Stored data entries:
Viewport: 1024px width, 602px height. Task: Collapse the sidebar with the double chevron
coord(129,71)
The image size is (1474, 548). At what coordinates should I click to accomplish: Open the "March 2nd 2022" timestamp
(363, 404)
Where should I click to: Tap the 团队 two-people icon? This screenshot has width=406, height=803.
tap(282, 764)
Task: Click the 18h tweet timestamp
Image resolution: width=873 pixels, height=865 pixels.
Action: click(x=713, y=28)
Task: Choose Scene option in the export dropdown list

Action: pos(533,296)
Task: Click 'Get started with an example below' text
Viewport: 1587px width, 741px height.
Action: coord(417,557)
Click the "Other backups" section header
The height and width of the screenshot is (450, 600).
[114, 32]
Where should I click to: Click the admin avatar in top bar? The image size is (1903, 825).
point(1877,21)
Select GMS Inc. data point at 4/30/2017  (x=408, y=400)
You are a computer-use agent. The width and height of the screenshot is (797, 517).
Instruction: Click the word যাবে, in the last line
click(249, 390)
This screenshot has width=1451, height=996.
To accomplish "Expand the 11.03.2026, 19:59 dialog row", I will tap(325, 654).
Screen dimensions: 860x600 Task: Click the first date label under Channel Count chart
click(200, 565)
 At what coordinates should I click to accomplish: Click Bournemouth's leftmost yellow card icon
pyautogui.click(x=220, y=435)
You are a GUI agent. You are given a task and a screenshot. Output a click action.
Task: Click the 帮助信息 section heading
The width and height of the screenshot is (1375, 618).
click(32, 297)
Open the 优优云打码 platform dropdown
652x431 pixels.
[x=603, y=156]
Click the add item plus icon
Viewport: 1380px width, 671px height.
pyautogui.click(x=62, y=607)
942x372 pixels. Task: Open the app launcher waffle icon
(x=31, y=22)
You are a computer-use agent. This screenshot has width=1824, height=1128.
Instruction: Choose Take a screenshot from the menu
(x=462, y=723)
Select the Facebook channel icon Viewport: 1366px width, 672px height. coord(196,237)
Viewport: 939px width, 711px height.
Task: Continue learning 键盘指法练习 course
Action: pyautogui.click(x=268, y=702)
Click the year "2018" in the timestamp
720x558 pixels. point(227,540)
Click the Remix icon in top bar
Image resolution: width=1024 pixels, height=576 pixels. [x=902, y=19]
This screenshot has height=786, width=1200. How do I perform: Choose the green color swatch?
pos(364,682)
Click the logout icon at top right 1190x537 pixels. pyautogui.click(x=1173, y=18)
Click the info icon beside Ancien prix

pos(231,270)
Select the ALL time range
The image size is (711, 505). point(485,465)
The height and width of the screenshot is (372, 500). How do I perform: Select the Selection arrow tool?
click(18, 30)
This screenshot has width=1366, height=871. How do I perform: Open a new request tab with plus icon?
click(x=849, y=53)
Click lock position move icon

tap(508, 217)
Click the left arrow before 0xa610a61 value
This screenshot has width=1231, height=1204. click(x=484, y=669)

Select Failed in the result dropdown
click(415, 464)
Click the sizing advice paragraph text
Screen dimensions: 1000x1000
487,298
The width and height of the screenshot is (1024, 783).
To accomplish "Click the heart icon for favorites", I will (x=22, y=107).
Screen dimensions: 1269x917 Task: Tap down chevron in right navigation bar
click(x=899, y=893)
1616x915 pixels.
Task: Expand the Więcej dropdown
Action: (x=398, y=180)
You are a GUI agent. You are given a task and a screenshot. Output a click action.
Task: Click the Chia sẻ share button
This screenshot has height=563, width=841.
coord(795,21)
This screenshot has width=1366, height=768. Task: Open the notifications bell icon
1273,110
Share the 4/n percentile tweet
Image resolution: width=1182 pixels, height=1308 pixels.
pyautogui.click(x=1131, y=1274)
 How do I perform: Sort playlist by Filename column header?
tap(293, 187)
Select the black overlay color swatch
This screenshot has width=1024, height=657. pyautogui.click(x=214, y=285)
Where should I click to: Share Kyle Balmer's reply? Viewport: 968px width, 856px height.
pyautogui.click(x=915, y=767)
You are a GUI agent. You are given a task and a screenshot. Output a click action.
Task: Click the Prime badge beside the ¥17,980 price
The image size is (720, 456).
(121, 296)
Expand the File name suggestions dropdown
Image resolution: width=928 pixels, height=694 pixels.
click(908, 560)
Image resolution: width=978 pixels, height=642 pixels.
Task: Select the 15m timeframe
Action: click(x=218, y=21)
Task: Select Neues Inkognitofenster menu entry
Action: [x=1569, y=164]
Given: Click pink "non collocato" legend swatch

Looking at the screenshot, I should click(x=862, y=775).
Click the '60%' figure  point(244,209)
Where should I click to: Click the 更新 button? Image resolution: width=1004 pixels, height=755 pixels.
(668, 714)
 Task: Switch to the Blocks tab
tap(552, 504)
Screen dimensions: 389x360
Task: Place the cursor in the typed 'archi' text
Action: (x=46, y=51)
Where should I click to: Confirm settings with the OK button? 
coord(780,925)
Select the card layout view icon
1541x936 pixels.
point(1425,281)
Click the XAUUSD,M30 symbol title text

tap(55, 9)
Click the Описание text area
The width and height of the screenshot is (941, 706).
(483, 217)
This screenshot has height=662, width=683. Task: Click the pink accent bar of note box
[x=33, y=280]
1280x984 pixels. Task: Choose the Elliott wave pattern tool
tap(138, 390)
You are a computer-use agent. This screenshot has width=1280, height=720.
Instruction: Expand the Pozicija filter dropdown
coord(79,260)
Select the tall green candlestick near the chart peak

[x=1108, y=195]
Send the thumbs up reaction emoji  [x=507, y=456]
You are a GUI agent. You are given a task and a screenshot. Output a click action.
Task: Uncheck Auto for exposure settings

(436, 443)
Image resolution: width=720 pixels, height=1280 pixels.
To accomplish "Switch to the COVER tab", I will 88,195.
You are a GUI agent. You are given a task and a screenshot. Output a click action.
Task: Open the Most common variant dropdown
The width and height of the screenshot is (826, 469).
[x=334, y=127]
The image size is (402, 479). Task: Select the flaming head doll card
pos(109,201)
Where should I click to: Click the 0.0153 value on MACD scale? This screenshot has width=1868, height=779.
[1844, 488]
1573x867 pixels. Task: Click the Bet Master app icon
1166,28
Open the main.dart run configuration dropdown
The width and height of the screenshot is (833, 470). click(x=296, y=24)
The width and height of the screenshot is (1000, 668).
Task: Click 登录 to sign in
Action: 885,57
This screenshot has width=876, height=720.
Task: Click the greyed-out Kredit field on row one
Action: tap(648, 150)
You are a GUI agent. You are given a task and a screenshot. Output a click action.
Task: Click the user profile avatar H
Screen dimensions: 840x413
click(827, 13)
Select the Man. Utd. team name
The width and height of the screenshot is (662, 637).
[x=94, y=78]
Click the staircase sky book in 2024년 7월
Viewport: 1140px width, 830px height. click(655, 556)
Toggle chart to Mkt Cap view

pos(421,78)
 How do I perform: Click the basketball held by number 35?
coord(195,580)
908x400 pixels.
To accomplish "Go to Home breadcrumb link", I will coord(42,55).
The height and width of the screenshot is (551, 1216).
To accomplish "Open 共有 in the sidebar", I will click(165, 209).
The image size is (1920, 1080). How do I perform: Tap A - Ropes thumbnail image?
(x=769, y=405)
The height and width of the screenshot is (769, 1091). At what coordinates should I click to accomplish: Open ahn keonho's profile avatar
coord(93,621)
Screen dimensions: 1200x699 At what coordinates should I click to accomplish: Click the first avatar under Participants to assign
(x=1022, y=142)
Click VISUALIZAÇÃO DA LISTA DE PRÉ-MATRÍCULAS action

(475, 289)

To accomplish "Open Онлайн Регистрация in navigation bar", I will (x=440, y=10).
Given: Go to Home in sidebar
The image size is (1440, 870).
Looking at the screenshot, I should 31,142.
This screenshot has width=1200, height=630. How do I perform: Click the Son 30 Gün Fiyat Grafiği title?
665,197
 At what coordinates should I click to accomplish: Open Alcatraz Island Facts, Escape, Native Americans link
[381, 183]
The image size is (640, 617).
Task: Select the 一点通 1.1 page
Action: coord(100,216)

#### [Directions]
Search the entries for "computer" and copy each matching line.

#### [Response for this exercise]
You are a computer-use agent. The width and height of the screenshot is (797, 517).
You are a computer-use agent. This screenshot has width=1824, height=1128.
You are a computer-use agent. This screenshot has width=1280, height=720.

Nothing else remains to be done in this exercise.